Collected data entries:
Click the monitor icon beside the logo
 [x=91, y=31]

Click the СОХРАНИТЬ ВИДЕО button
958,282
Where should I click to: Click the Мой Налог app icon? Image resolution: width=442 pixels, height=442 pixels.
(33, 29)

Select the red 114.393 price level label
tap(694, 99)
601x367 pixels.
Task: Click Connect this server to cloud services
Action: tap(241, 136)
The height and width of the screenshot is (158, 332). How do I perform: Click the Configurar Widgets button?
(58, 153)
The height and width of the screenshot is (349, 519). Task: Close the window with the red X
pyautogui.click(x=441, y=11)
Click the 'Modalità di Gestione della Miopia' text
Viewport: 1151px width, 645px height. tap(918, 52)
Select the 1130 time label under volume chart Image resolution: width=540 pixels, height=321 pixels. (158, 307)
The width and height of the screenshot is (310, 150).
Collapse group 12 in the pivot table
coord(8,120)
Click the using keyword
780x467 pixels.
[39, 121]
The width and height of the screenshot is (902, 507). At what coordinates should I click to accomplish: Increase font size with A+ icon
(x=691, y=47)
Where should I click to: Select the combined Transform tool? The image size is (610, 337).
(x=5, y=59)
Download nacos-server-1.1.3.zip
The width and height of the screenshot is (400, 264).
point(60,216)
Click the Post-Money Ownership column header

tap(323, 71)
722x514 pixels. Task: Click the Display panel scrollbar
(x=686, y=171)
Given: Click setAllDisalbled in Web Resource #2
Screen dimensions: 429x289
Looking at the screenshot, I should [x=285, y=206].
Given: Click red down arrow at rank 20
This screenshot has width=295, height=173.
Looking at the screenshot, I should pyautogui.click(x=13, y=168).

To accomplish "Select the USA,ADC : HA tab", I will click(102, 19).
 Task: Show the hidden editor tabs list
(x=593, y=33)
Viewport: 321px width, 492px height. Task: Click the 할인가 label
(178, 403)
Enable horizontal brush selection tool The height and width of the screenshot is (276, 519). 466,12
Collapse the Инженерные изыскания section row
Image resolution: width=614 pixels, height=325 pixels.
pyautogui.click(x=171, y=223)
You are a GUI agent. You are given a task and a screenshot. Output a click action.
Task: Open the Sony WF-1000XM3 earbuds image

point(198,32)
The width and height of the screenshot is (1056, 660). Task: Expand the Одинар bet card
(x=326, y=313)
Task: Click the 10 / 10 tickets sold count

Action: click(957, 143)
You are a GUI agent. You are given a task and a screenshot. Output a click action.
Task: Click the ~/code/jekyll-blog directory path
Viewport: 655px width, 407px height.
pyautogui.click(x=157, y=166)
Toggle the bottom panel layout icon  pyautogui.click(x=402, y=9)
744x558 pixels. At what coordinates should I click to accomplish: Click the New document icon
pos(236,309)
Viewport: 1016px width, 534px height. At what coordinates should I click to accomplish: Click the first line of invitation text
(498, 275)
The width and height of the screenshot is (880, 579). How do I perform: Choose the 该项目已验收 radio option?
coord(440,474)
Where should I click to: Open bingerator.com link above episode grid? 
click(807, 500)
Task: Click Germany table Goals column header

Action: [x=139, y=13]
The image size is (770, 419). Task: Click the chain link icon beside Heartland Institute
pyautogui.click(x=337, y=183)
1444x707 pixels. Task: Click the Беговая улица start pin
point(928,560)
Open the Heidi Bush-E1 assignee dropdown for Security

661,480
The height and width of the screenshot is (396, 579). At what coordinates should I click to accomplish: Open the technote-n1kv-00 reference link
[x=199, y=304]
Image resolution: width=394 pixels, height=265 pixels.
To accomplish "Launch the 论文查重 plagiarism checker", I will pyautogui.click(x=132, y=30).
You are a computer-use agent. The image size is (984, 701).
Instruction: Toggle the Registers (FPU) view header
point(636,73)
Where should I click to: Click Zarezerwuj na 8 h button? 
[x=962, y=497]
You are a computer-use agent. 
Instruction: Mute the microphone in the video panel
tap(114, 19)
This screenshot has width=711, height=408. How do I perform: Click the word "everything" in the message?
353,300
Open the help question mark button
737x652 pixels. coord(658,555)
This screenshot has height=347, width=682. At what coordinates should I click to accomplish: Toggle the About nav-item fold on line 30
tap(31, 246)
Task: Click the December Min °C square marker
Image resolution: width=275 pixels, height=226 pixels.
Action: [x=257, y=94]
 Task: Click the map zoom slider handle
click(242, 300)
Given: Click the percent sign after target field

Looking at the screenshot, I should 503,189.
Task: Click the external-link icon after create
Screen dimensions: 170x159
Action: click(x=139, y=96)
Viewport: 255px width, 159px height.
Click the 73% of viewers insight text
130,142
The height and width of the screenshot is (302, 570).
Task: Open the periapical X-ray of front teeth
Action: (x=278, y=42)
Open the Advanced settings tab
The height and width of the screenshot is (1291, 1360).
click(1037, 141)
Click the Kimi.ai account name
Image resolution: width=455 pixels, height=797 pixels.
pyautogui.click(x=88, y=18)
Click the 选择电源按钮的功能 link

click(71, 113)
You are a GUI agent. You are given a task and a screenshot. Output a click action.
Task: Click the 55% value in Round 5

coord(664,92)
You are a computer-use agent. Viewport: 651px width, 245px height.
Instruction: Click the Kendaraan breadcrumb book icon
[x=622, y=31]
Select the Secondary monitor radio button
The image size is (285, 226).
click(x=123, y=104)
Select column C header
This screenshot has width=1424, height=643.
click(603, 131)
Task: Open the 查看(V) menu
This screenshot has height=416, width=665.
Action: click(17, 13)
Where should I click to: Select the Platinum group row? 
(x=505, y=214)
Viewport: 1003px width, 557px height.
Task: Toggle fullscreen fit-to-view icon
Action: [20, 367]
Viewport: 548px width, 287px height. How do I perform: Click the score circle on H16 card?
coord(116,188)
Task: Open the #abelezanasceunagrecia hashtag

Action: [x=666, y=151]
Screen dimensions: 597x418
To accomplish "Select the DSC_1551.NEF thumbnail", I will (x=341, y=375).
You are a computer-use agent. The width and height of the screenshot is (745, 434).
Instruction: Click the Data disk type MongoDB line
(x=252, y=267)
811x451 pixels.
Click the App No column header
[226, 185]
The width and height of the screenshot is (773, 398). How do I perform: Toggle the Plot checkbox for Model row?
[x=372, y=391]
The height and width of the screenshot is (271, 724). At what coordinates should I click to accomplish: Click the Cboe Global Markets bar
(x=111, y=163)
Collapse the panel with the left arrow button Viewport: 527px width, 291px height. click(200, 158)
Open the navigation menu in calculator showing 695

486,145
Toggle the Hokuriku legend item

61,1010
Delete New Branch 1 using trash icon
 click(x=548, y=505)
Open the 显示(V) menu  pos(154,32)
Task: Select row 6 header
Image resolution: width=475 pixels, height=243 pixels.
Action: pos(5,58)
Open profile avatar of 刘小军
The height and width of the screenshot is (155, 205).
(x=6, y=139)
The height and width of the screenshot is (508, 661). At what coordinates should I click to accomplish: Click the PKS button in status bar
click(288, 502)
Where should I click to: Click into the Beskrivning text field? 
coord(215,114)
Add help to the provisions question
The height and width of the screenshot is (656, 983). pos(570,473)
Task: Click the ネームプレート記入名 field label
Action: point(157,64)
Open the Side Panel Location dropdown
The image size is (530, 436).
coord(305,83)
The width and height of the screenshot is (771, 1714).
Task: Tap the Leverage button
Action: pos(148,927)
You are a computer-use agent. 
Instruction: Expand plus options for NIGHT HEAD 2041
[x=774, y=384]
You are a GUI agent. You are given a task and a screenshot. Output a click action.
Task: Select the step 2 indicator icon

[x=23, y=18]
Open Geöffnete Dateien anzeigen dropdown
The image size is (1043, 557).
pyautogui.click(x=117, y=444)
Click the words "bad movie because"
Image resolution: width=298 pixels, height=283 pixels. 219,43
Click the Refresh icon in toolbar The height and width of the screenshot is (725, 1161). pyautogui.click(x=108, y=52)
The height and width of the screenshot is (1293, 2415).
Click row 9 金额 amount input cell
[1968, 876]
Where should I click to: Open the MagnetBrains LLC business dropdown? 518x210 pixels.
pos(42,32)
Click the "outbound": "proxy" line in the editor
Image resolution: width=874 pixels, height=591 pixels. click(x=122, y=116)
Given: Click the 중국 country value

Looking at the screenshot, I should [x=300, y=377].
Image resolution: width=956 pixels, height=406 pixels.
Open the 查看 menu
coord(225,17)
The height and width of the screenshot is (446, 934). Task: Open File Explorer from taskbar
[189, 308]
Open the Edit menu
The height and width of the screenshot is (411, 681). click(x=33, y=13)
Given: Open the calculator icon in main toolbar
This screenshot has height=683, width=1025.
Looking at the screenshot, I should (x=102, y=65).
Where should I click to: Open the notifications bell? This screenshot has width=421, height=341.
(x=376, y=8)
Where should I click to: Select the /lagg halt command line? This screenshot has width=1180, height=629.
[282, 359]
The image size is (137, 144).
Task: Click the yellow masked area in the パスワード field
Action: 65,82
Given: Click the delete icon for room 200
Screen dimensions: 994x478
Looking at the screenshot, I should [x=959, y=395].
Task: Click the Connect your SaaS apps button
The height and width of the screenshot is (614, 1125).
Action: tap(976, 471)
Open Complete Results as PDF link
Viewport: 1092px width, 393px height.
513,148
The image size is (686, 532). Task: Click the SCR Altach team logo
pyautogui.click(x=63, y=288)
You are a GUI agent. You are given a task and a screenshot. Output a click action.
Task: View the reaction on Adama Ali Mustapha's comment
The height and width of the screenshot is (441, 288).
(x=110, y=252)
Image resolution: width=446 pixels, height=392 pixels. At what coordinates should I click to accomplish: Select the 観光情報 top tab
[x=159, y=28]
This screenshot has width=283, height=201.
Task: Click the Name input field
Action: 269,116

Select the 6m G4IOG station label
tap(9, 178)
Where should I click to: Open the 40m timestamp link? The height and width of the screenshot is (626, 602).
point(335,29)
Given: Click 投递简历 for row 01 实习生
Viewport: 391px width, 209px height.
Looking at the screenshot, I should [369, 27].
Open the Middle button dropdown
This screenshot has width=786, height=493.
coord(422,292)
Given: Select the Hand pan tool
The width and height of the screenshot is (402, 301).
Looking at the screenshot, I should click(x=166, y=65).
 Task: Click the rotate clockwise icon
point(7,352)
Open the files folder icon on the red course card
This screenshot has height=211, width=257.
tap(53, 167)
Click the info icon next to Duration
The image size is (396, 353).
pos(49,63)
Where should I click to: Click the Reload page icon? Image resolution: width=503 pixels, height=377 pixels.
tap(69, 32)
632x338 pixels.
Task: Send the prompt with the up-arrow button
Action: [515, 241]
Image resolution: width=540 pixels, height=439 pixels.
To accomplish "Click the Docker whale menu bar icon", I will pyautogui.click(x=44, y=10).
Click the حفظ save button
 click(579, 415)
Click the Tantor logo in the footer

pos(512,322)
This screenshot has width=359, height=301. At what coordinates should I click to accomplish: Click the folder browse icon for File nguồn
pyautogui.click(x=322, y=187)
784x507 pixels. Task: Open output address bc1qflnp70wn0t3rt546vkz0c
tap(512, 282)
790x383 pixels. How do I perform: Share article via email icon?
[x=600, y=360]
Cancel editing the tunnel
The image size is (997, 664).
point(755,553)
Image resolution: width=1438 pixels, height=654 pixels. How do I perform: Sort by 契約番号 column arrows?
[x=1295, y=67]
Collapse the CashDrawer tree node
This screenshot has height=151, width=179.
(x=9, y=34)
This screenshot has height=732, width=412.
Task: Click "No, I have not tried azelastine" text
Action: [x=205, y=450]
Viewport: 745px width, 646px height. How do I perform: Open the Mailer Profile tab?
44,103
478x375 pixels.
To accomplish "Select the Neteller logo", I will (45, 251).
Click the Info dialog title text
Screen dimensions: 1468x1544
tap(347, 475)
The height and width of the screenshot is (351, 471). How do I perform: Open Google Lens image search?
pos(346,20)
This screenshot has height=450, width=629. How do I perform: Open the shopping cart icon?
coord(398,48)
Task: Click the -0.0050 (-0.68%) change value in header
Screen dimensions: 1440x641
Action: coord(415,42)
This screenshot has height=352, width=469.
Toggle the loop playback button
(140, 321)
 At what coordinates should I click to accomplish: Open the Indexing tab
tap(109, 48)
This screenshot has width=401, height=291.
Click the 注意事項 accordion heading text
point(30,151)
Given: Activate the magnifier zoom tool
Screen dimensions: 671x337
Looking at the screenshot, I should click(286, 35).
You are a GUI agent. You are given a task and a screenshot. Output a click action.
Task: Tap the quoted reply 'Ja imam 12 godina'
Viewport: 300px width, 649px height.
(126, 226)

→ TASK GOAL
Check each line of the records above, and copy those that hold the word "will".

→ WRITTEN SOLUTION
To accomplish "Select the USA,ADC : HA tab", I will click(102, 19).
To accomplish "Launch the 论文查重 plagiarism checker", I will pyautogui.click(x=132, y=30).
To accomplish "Select the DSC_1551.NEF thumbnail", I will (x=341, y=375).
To accomplish "Click the Docker whale menu bar icon", I will pyautogui.click(x=44, y=10).
To accomplish "Select the Neteller logo", I will (45, 251).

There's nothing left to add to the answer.